Hacker News new | ask | show | jobs
by afarrell 2103 days ago
People can't improve if they lack self-knowledge and others are wiling to bullshit them.

"I've got skill gaps as a programmer, especially at broad-level architectural design" is a belief that a mentally healthy person can have.

"If I express concern about my skill level, people will just say that I'm delusional" is a belief that will mess somebody up, especially if it is repeatedly re-enforced by reality.

1 comments

You're not replying to the comment I wrote and to the comment I was replying to.

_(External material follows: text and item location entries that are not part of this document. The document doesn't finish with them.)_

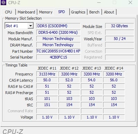138x134 pixels.
Task: Select the SPD tab
Action: [x=62, y=12]
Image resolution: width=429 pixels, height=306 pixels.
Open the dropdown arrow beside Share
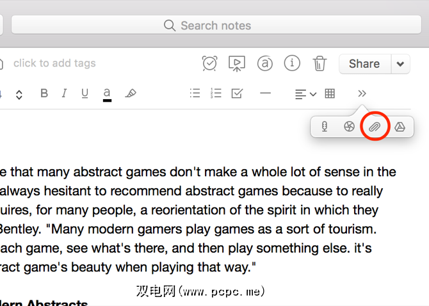click(x=400, y=63)

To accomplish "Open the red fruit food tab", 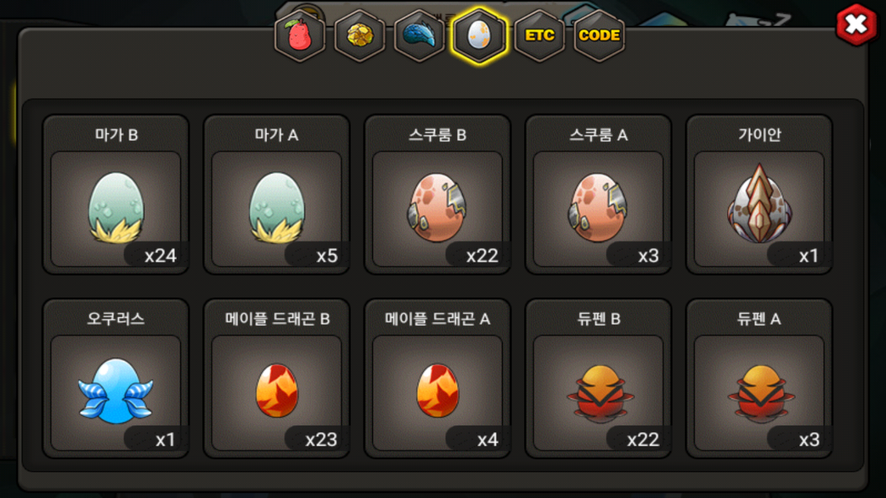I will (x=300, y=36).
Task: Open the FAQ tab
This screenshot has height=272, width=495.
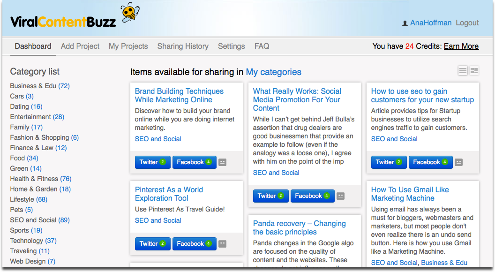Action: pyautogui.click(x=262, y=46)
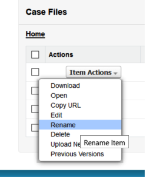Screen dimensions: 145x177
Task: Go to the Home breadcrumb link
Action: point(35,34)
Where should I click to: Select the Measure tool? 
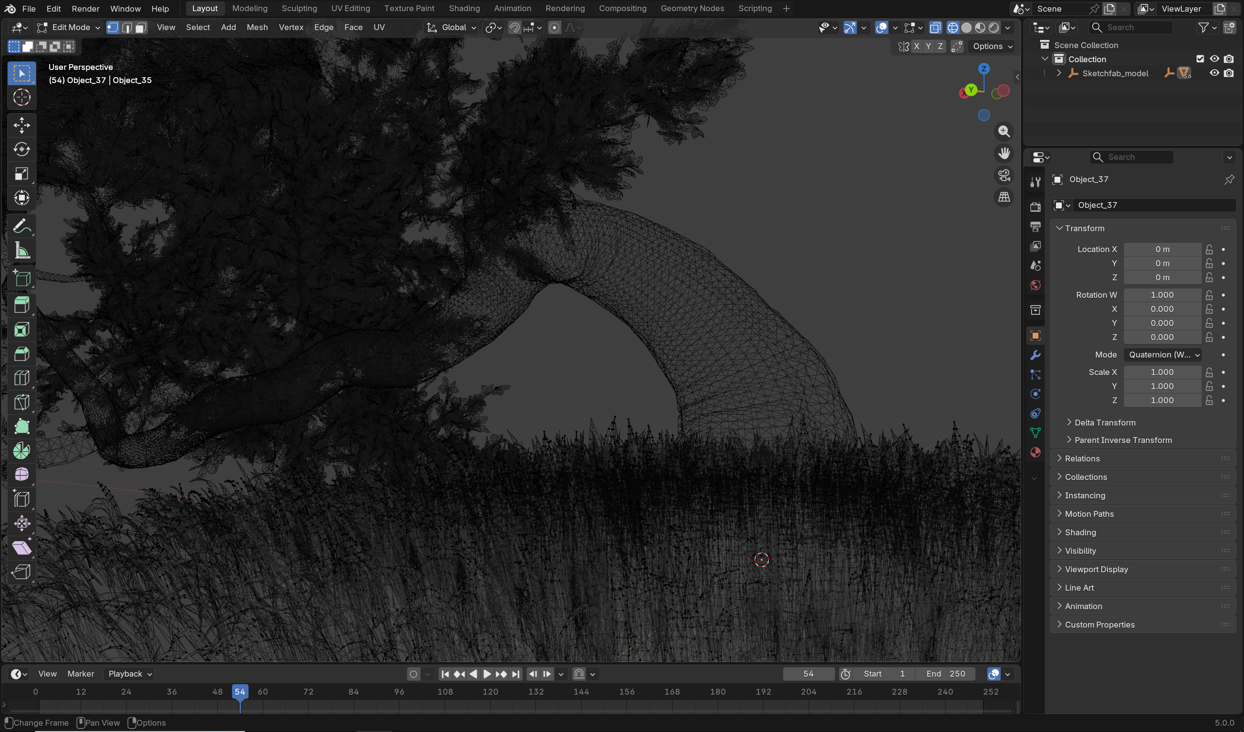pos(22,250)
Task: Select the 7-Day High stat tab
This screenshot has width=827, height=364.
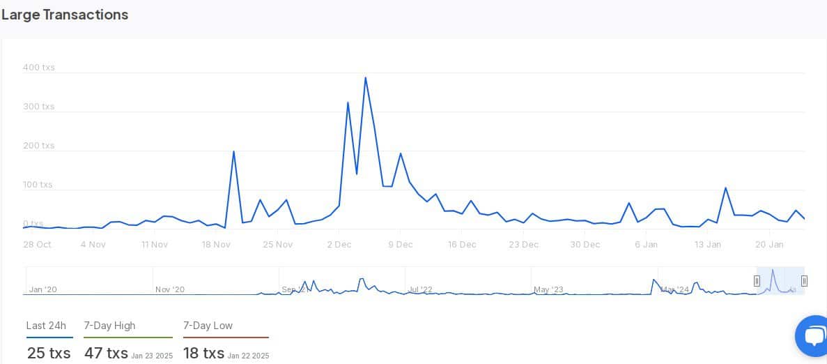Action: coord(109,326)
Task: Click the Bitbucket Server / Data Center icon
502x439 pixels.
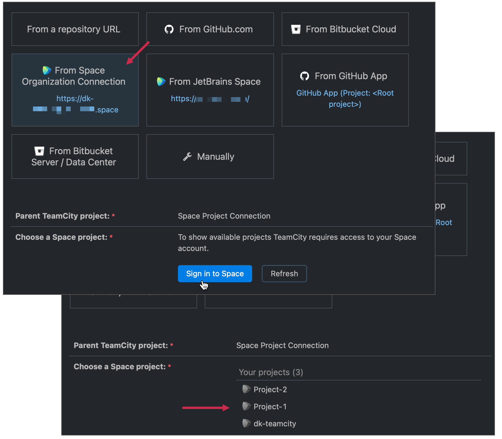Action: tap(39, 151)
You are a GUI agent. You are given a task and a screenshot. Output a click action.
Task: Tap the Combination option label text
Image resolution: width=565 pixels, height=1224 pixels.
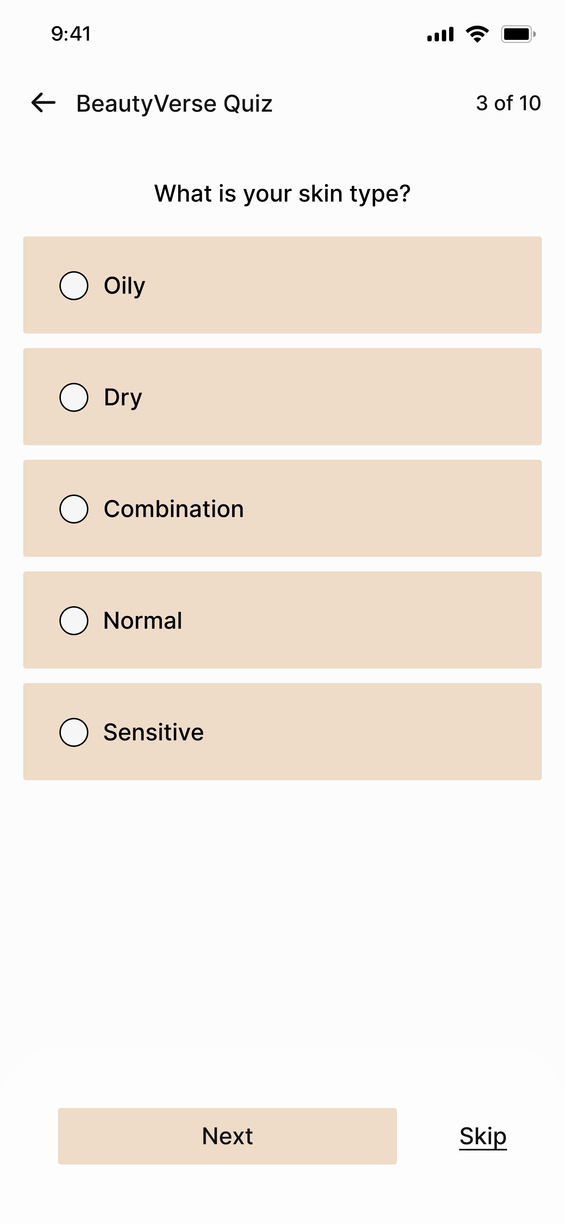[x=174, y=509]
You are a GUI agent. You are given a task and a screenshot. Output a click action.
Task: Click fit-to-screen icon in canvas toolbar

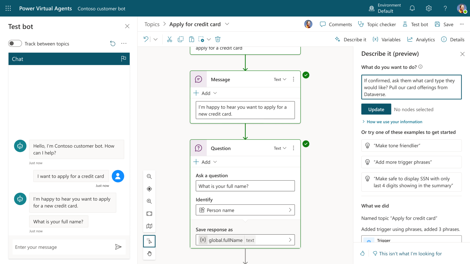pos(149,214)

There is no equivalence between "bullshitting people" and encouraging them to think of themselves as early on in their careers. There is no equivalence between encouraging someone to improve and ignoring someone's self-concerns about their skill level. There is no equivalence between someone currently lacking programming skill and someone being too short for the NBA.

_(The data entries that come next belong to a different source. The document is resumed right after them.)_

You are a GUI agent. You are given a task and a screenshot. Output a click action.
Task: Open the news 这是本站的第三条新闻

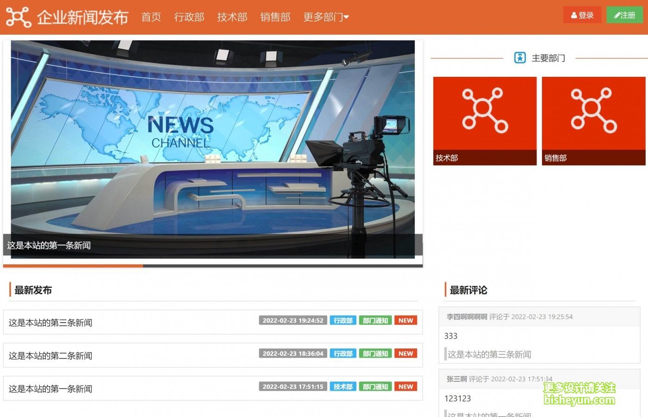tap(51, 323)
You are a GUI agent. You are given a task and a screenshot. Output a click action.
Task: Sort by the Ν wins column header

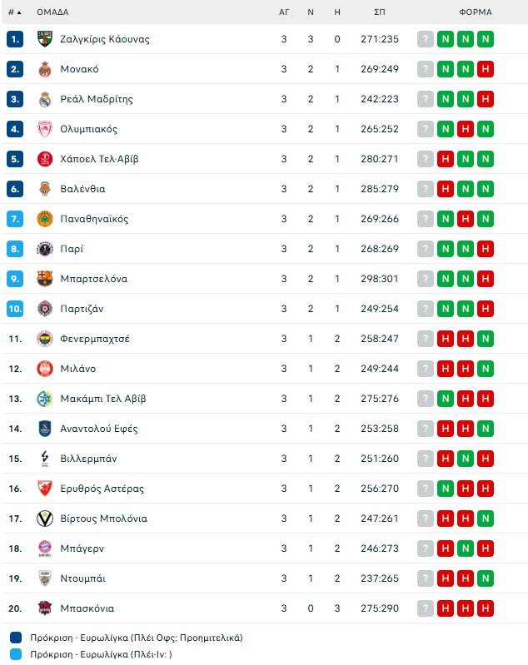311,12
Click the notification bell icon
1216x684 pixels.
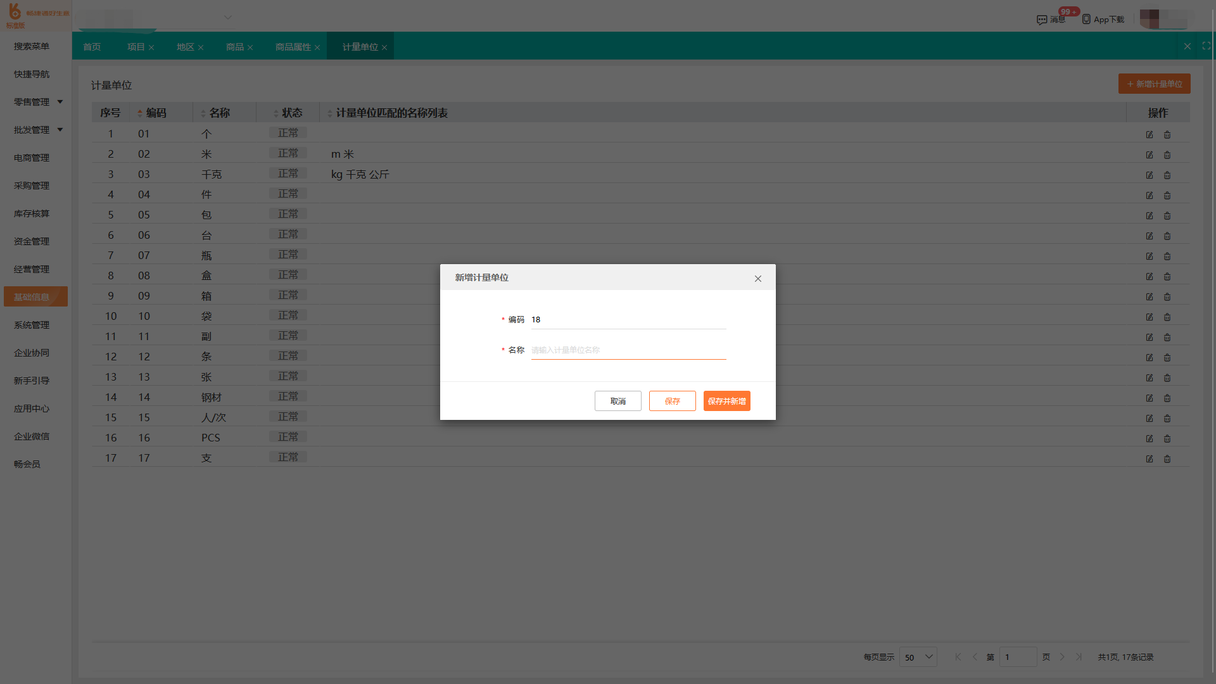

In case I wasn't clear about it before, you shouldn't bullshit people who clearly aren't putting the work in or are having trouble getting to where they want to go. You should encourage them to think in a healthy way about their current progress and encourage them to find ways to get better and allocate the resources needed for their growth.

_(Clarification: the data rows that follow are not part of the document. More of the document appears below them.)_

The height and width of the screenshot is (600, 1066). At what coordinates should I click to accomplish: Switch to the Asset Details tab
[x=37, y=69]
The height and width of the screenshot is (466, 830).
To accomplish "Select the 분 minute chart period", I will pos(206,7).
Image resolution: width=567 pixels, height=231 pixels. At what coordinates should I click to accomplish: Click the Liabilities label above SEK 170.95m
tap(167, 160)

> There is no equivalence between someone currently lacking programming skill and someone being too short for the NBA.

Agreed.

> You should encourage them to think in a healthy way about their current progress and encourage them to find ways to get better and allocate the resources needed for their growth.

Agreed.

> There is no equivalence between encouraging someone to improve and ignoring someone's self-concerns about their skill level.

It depends crucially on the words you use to encourage them to improve. I've often found 'impostor syndrome' to be stymie clarity. I might be guilty of replying to a comment that isn't quite your words though. apologies for that.